Here's what actually stuck:
Real talk: your eval dataset will be outdated in three months. Accept that and refresh it quarterly. The discipline matters more than the tool.
We do ground truth through a combo: structured outputs where possible (JSON schema), then have 2-3 people spot-check 50 random runs monthly. For open-ended stuff, we built a rubric with 4-5 binary checks—works better than trying to score fluffy metrics.
Run evals on every commit to staging, pre-deploy always. We use Braintrust and honestly it's saved us twice from shipping broken behavior.

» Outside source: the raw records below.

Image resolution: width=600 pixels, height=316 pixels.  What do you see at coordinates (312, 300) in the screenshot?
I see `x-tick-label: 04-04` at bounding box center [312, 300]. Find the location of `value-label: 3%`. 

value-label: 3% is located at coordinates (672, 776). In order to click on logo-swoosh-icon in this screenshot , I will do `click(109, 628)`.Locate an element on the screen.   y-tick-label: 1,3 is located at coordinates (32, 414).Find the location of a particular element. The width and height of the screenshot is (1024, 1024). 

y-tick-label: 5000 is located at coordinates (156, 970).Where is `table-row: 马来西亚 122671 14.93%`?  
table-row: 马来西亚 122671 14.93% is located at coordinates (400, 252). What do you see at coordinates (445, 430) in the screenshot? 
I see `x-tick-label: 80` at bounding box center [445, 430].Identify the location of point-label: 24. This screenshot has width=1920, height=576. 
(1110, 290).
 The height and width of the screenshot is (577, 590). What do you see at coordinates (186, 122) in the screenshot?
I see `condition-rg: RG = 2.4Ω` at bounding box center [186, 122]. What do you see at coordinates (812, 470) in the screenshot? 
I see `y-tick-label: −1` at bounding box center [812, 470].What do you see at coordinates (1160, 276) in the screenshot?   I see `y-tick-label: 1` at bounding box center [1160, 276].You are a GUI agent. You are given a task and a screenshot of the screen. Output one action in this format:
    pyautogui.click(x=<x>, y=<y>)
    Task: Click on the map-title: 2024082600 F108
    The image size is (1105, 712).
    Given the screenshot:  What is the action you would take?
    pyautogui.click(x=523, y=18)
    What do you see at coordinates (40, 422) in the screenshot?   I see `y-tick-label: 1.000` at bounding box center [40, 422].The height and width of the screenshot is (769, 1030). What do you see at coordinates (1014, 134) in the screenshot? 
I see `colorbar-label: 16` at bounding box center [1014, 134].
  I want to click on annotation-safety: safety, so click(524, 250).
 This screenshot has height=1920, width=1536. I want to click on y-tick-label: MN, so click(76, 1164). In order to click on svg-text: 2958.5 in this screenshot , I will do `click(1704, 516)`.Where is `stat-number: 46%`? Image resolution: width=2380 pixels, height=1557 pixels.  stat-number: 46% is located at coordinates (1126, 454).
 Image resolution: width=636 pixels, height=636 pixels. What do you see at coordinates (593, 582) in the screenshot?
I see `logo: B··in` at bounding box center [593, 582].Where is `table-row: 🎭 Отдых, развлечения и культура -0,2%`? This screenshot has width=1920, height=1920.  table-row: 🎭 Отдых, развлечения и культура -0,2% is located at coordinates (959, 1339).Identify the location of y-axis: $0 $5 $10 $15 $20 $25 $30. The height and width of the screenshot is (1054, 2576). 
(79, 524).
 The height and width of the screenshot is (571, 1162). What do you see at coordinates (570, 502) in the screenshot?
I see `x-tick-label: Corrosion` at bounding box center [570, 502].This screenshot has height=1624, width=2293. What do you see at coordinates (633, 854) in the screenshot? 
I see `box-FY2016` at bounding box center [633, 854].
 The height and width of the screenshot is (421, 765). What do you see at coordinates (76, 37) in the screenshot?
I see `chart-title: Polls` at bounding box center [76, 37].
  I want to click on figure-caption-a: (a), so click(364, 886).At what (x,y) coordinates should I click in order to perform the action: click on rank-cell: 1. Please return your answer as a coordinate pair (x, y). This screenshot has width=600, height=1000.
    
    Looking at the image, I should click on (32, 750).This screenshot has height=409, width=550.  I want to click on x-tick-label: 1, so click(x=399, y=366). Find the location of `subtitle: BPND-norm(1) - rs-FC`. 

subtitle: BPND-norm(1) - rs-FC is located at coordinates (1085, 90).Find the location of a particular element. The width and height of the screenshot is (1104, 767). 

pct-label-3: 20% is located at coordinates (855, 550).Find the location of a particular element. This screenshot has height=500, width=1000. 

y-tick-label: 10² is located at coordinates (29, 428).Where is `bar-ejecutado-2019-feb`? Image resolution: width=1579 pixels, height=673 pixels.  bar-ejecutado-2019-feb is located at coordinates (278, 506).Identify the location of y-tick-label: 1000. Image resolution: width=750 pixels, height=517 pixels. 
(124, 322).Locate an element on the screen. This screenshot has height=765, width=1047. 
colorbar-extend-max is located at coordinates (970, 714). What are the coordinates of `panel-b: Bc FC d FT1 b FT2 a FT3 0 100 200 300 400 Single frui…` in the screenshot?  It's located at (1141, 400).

Biggest lesson: don't wait for perfect eval data. Start with what you can measure now, iterate. 👀
Before you pick tools—what's your ground truth actually look like? We spent three months in Braintrust last year, but we were feeding it outputs from the previous model version as "gold standard." Garbage in. Now we hand-label 200 examples per release, costs way more but catches real regressions. What's your tolerance for false negatives here?
We gave up on ground truth and switched to having actual users rate outputs weekly—caught way more real issues than our synthetic test cases ever did, and now we only run evals pre-deploy because continuous runs were just noise. 😬
Ground truth is the killer — we manually label 200 outputs per sprint, Braintrust tracks drift, run evals before every deploy.